Deposition transcripts are also commonly attached to pretrial motions, particularly motions for summary judgment. A party trying to win the case (or dispose of certain claims) before trial can point to deposition testimony as evidence that no genuine factual dispute exists and the case should be decided as a matter of law.

Deposition Costs

Depositions aren’t cheap, and understanding who pays matters. The party that schedules the deposition generally covers the court reporter’s appearance fee and the cost of the original transcript. If the opposing side wants their own copy, they pay for it separately. Transcript rates vary by region but commonly fall in the range of $4.50 to $7.00 per page for a standard transcript, with expedited delivery adding 50 to 100 percent to that cost. A full day of testimony can easily produce over 200 pages.

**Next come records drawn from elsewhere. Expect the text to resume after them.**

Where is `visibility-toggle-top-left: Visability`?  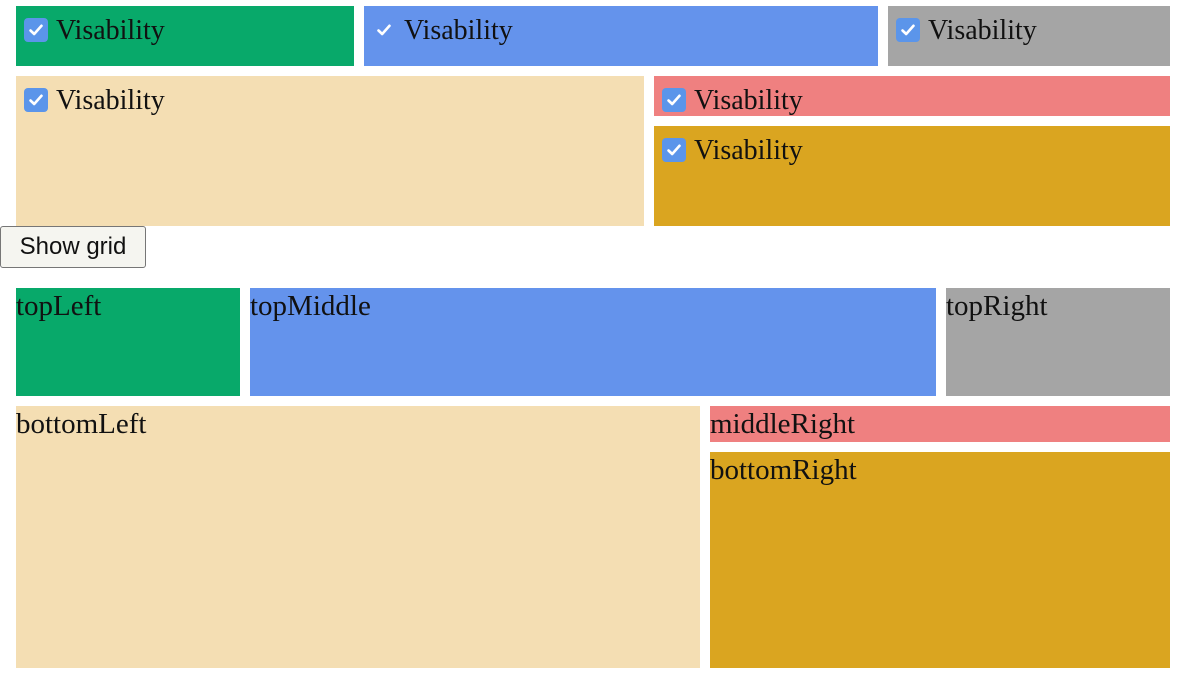 visibility-toggle-top-left: Visability is located at coordinates (94, 30). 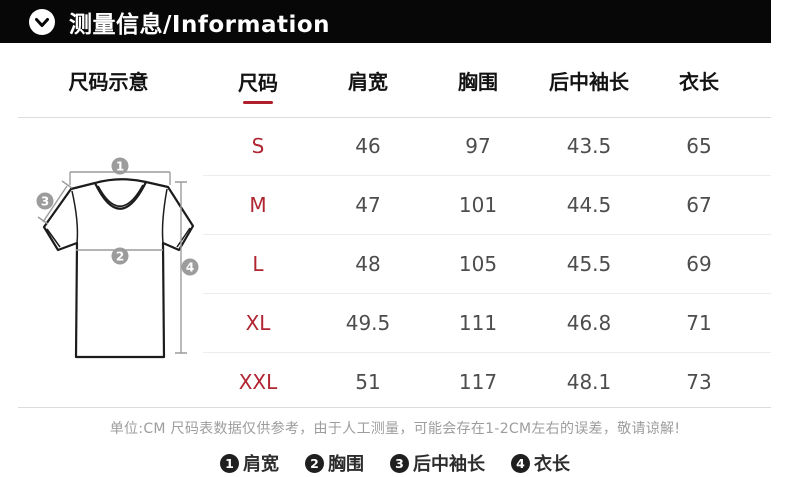 I want to click on size-label: XL, so click(x=258, y=323).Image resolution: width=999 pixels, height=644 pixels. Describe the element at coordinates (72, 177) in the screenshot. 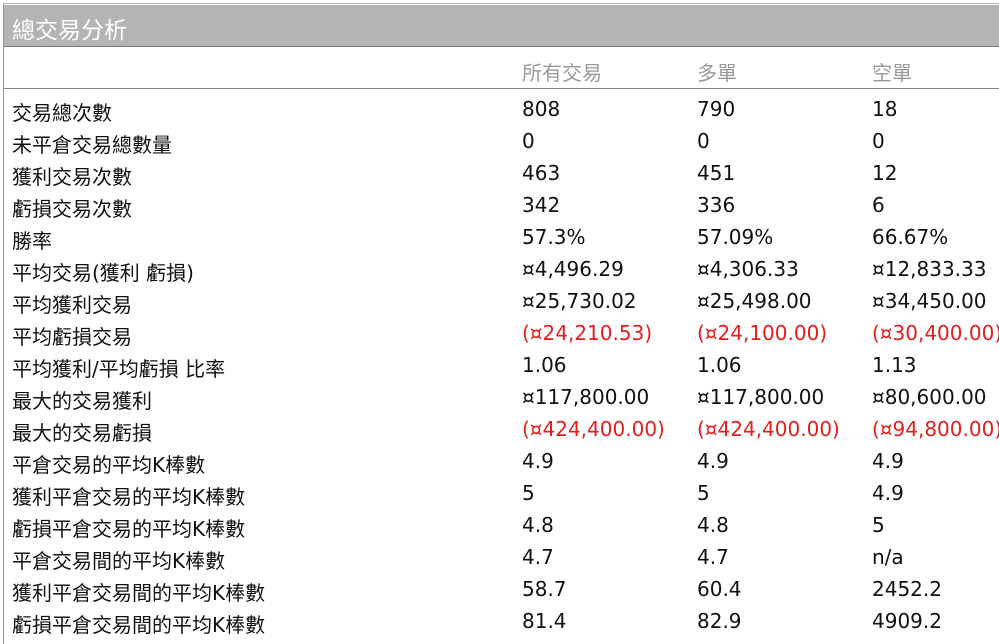

I see `row-label: 獲利交易次數` at that location.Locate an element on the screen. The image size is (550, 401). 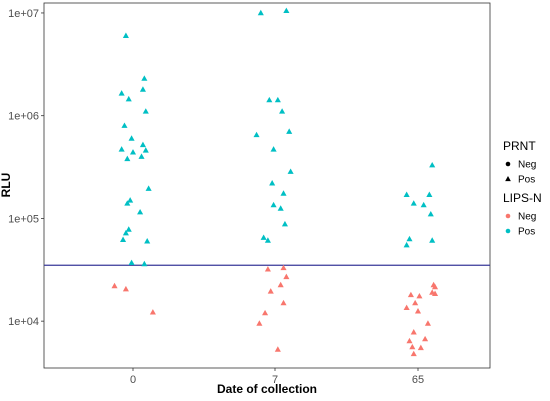
legend-title: PRNT is located at coordinates (520, 146).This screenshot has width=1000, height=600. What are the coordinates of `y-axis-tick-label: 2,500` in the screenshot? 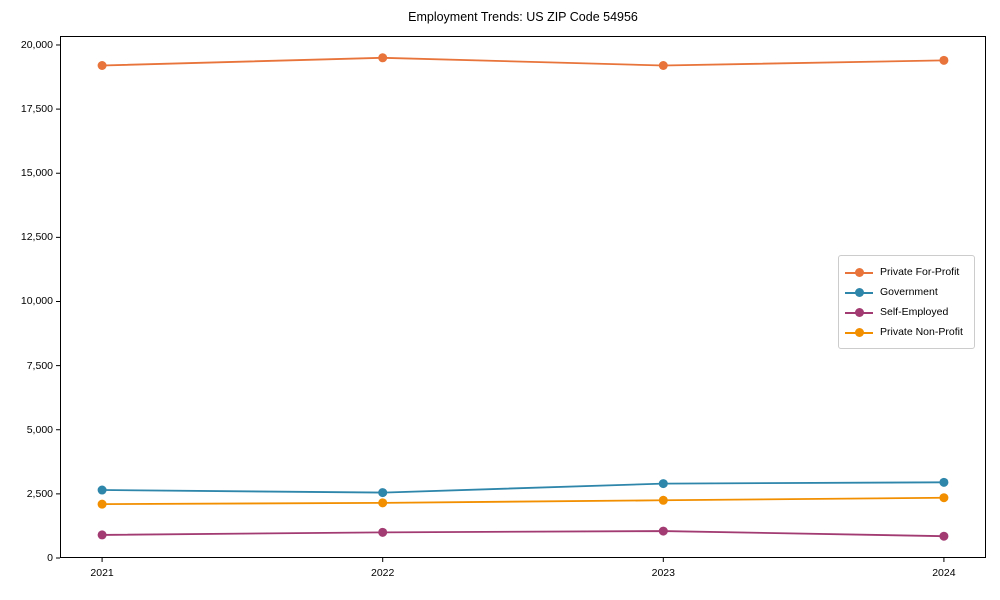 It's located at (40, 494).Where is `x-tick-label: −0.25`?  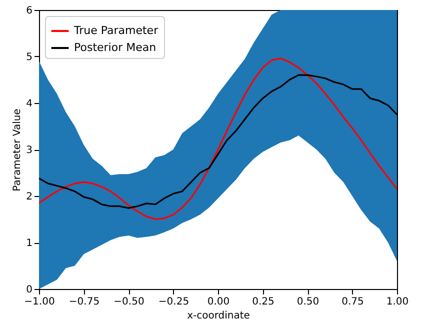
x-tick-label: −0.25 is located at coordinates (174, 302).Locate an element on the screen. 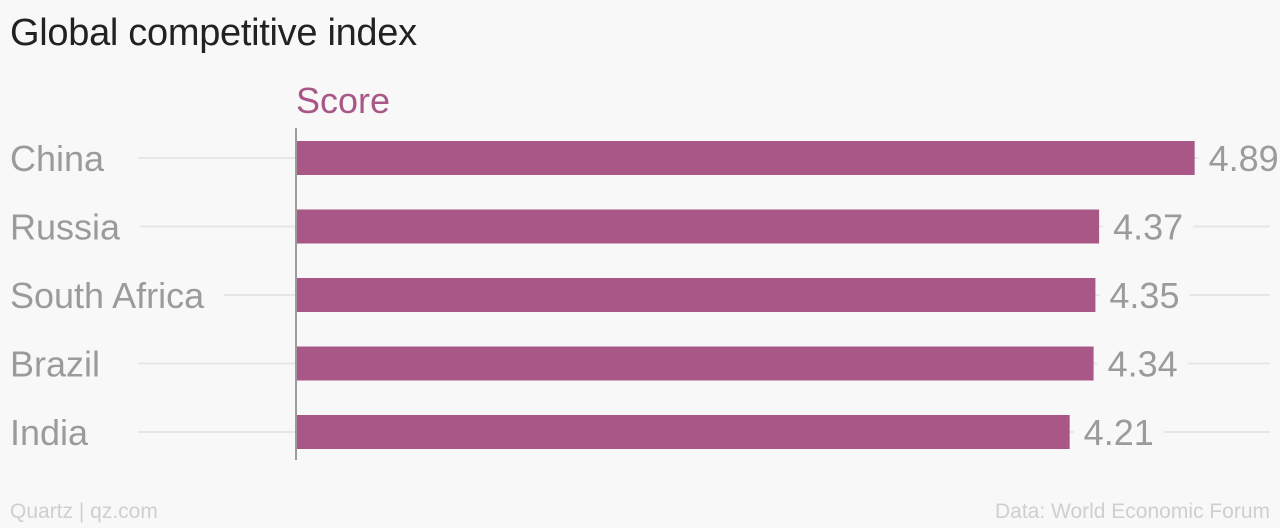 This screenshot has height=528, width=1280. value-label: 4.21 is located at coordinates (1119, 432).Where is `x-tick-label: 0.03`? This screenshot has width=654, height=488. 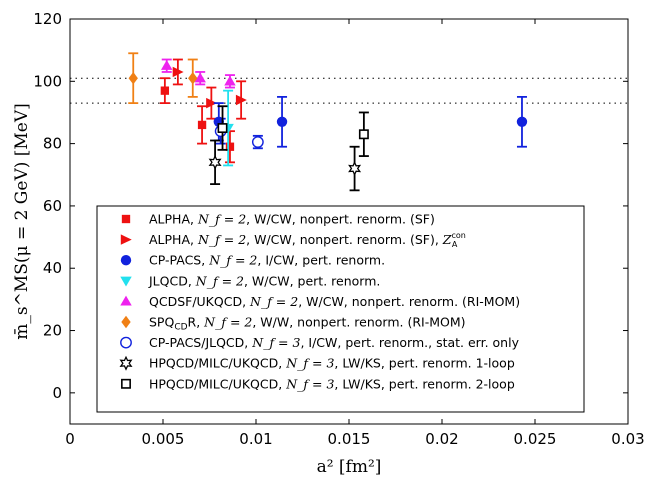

Non-party fact witnesses served with a federal subpoena are entitled to an attendance fee of $40 per day, plus travel expenses. If the witness drove, they receive a mileage allowance at the government rate. If they flew, reasonable actual travel costs are reimbursed. When an overnight stay is necessary, the witness receives a subsistence allowance.6Office of the Law Revision Counsel. 28 USC 1821 – Per Diem and Mileage Generally Expert witnesses are a different matter — their fees for deposition time are negotiated separately and can run into hundreds of dollars per hour, with the deposing party typically bearing that cost.

Jurisdiction-specific rules sometimes adjust how these costs are split, and attorneys occasionally negotiate cost-sharing agreements. If recovering deposition costs matters to you, raise it with your attorney early in the case, because some of these expenses can be taxed to the losing party after a judgment.